Casagit ha presentato un nuovo piano sanitario pensato per aumentare le tutele in particolare dei pubblicisti.
In pratica, Casagit Salute ha ampliato l’offerta di coperture sanitarie a beneficio della categoria dei giornalisti “con un nuovo piano sanitario estremamente competitivo e con caratteristiche che il mercato delle polizze assicurative non è in grado di proporre”. E così, il nuovo piano potrà essere molto utile anche ai giornalisti pubblicisti.
Intanto l’Inpgi, l’Istituto Nazionale di Previdenza dei Giornalisti Italiani “Giovanni Amendola”, celebra quest’anno un secolo di attività. Lo fa con due iniziative. La prima è la mostra “A schiena dritta.
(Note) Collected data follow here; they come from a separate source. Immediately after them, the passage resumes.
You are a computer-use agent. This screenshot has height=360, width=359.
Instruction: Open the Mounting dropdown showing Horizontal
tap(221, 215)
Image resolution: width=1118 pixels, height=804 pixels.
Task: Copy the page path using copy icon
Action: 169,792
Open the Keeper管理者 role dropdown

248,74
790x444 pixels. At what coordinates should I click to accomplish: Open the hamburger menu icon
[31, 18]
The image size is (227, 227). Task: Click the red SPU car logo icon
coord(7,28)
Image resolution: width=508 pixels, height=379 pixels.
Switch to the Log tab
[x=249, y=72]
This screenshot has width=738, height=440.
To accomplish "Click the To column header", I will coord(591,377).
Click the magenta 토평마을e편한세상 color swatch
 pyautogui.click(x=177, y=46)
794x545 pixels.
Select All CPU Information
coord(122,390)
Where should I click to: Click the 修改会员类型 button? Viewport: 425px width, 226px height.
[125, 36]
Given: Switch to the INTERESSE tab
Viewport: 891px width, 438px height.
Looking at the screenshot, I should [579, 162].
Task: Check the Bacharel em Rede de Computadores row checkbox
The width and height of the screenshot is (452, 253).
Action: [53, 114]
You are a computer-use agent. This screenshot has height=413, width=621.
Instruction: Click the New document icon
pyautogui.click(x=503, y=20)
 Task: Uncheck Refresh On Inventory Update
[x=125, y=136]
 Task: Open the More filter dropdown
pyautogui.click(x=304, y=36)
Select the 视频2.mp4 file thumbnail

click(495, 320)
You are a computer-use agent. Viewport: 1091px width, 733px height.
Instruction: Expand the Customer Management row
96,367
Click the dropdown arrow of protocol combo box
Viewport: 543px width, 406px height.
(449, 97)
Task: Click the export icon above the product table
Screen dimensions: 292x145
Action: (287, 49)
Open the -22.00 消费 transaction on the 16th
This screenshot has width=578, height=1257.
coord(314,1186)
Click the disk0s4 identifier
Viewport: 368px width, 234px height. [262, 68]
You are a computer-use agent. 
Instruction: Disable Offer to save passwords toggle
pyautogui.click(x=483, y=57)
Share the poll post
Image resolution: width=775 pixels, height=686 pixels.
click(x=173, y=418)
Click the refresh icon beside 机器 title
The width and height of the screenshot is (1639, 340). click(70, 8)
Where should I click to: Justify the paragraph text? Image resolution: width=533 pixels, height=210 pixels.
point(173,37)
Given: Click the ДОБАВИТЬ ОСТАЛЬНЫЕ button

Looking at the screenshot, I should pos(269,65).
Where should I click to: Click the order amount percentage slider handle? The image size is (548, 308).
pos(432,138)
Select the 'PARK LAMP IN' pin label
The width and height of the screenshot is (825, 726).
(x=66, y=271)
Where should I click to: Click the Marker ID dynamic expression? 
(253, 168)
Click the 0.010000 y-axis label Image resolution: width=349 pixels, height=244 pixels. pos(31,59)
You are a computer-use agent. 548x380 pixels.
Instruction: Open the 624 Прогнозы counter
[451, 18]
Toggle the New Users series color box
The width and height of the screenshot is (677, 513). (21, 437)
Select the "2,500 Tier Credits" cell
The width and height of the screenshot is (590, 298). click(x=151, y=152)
Tutelare il mestiere della libertà”, che si apre il 24 marzo nella Fondazione sul giornalismo italiano “Paolo Murialdi”. Il secondo momento, il 25 marzo, si svolge alla Camera dei deputati, nell’Aula dei gruppi parlamentari.
Dal 1° gennaio 1995 l’Inpgi è stato trasformato da ente pubblico in fondazione, avente natura giuridica privata, permanendo lo svolgimento da parte dello stesso delle pubbliche funzioni con autonomia gestionale, organizzativa e contabile, evitando in questo modo l’assoggettamento alle riforme del sistema pensionistico degli anni 90.
Nel 1996 nasce la Gestione previdenziale destinata ai giornalisti che svolgono attività autonoma, attività che l’Inpgi continua a svolgere tuttora, mentre la gestione previdenziale dei giornalisti dipendenti, dal 1° luglio 2022, è transitata all’Inps.